• [THE REQUEST]:
Rewrite the entries from the line with "Click the model tree horizontal scrollbar" up to and including the line with "Open the 20", substituting "directory" for "folder" and keeping everything else the same.

• [SUPPLIED RECORDS]:

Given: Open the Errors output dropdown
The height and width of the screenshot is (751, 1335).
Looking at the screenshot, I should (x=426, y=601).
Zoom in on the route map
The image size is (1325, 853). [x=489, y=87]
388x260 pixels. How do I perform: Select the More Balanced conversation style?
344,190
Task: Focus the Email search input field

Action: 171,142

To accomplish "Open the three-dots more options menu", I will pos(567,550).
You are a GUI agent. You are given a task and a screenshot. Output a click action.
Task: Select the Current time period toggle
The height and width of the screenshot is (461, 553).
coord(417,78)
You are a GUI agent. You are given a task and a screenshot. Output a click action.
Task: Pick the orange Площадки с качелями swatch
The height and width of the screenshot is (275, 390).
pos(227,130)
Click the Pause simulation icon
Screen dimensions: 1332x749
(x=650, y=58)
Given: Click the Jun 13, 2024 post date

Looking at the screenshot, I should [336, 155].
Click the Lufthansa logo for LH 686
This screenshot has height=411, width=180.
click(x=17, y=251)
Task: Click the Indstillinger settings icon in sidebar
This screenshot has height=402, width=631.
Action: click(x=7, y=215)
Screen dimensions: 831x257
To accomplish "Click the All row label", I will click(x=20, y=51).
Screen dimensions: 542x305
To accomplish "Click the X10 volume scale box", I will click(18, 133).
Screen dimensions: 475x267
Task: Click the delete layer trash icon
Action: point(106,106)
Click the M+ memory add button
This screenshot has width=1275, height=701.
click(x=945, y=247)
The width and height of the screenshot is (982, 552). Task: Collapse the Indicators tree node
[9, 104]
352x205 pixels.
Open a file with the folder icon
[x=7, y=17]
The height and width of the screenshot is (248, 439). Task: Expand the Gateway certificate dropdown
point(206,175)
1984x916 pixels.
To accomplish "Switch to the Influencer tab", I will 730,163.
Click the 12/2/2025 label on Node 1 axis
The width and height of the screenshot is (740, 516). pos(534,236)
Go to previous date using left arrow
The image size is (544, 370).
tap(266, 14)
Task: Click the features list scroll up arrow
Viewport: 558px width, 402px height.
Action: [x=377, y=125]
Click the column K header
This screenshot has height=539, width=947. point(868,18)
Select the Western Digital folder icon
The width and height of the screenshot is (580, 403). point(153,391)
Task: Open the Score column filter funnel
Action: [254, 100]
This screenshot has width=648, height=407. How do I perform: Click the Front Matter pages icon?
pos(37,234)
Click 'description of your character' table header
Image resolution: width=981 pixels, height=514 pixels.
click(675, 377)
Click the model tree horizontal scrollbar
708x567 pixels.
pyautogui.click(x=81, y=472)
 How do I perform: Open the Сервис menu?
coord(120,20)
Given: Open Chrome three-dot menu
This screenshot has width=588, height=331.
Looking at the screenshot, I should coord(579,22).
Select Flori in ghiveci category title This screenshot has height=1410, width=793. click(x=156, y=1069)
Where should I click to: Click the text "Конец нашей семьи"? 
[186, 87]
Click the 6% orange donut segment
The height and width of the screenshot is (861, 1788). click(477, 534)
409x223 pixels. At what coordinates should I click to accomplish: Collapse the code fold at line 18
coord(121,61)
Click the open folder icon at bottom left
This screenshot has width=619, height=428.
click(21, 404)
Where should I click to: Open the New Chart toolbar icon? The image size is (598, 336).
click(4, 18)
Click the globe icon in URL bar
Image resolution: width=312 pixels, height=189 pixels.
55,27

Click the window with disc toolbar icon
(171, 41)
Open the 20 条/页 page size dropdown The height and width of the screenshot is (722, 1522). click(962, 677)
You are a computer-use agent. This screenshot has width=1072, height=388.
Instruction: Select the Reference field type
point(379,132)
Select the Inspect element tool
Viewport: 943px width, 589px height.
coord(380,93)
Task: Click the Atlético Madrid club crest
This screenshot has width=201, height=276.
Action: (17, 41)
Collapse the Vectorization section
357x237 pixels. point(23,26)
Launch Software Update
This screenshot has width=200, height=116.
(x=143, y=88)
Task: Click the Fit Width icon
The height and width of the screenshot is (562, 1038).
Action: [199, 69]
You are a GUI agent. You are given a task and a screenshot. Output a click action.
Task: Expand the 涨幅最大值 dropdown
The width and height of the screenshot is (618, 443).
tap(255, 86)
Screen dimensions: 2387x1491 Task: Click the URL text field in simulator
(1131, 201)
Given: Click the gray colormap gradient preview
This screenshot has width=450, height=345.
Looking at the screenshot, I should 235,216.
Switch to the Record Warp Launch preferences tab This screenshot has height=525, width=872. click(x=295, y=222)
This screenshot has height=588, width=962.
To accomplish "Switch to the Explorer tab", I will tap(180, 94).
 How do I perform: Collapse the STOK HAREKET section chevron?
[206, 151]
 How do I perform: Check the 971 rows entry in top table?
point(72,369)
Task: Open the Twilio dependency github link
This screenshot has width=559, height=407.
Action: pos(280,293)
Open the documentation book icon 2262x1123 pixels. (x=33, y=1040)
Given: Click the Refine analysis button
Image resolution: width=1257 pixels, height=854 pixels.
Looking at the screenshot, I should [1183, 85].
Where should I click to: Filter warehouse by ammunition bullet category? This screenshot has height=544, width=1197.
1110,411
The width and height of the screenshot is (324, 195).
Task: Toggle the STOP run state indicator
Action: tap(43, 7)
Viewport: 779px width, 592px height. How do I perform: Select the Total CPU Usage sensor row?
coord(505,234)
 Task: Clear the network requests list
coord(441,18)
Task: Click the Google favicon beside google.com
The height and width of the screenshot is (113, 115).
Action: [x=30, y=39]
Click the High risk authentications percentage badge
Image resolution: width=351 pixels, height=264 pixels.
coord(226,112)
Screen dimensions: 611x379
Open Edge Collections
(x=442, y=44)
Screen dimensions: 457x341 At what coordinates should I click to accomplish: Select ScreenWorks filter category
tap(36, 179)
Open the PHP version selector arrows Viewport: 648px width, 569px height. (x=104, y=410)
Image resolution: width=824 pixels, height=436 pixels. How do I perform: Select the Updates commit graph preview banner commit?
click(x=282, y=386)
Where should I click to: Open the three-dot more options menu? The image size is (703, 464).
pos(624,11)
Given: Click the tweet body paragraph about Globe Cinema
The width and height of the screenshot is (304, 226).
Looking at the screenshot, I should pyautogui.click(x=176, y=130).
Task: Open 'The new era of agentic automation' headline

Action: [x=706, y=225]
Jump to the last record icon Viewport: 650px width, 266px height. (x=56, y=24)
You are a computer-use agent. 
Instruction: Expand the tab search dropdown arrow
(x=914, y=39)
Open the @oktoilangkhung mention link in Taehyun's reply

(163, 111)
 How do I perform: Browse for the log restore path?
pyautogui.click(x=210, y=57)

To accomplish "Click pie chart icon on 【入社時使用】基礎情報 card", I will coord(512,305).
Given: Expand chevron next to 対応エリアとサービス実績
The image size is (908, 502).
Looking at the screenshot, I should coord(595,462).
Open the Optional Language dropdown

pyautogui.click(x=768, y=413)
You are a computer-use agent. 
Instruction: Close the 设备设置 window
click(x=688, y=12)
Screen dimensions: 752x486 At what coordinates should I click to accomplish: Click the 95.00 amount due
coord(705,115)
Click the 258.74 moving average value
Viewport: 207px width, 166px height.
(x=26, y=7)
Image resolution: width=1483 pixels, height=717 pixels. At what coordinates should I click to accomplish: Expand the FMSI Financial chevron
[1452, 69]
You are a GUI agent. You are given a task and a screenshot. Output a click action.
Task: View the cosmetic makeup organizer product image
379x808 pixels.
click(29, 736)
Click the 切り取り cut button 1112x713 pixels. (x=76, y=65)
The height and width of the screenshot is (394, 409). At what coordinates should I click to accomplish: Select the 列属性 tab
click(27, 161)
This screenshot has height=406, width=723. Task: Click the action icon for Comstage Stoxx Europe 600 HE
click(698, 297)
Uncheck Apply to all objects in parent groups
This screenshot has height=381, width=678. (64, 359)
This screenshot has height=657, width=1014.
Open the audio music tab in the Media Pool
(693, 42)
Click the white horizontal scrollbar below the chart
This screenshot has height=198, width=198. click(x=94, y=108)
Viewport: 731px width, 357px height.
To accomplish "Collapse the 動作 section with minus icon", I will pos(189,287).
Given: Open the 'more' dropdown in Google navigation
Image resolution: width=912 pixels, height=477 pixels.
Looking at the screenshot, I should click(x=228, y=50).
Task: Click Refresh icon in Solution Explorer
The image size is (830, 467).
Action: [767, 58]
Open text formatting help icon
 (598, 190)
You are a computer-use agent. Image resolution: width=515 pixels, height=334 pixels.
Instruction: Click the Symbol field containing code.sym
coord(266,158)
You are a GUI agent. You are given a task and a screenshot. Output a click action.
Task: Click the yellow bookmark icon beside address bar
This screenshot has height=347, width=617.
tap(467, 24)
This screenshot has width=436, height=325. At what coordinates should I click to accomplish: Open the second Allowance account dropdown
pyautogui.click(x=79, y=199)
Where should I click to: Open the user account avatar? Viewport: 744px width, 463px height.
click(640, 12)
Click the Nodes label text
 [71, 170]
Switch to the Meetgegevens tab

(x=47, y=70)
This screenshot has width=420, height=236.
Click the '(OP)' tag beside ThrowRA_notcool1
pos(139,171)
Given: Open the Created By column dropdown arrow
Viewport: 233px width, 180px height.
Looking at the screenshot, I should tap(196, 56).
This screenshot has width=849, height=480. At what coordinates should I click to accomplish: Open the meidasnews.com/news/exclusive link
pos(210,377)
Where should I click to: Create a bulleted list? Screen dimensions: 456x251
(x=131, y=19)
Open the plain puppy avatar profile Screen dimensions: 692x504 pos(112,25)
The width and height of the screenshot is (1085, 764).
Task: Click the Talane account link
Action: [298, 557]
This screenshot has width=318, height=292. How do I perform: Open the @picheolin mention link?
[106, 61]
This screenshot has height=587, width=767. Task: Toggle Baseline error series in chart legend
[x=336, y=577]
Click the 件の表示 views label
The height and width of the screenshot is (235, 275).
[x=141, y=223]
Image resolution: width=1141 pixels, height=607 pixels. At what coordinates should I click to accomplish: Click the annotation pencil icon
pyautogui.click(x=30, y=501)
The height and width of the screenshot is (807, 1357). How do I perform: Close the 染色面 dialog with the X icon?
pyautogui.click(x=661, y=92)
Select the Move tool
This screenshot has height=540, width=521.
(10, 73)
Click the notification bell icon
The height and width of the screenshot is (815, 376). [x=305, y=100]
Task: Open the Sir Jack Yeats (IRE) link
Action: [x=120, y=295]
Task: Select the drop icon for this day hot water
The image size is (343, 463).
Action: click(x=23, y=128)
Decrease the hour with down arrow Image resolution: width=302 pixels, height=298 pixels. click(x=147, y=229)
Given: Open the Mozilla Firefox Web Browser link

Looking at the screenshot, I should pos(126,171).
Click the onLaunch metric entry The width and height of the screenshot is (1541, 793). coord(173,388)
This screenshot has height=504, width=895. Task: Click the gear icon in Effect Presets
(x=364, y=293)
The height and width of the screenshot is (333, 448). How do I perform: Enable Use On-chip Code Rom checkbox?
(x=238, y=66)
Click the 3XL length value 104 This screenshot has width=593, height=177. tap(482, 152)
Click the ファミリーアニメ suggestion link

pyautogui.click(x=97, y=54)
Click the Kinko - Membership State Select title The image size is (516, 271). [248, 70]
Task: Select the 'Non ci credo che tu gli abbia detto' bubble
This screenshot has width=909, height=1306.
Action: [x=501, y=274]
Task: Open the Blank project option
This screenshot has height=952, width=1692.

• [COMPLETED TASK]:
Click the model tree horizontal scrollbar
708x567 pixels.
pyautogui.click(x=81, y=472)
 How do I perform: Open the Сервис menu?
coord(120,20)
Given: Open Chrome three-dot menu
This screenshot has width=588, height=331.
Looking at the screenshot, I should coord(579,22).
Select Flori in ghiveci category title This screenshot has height=1410, width=793. click(x=156, y=1069)
Where should I click to: Click the text "Конец нашей семьи"? 
[186, 87]
Click the 6% orange donut segment
The height and width of the screenshot is (861, 1788). click(477, 534)
409x223 pixels. At what coordinates should I click to accomplish: Collapse the code fold at line 18
coord(121,61)
Click the open directory icon at bottom left
This screenshot has width=619, height=428.
click(21, 404)
Where should I click to: Open the New Chart toolbar icon? The image size is (598, 336).
click(4, 18)
Click the globe icon in URL bar
Image resolution: width=312 pixels, height=189 pixels.
55,27

Click the window with disc toolbar icon
(171, 41)
Open the 20 条/页 page size dropdown The height and width of the screenshot is (722, 1522). click(962, 677)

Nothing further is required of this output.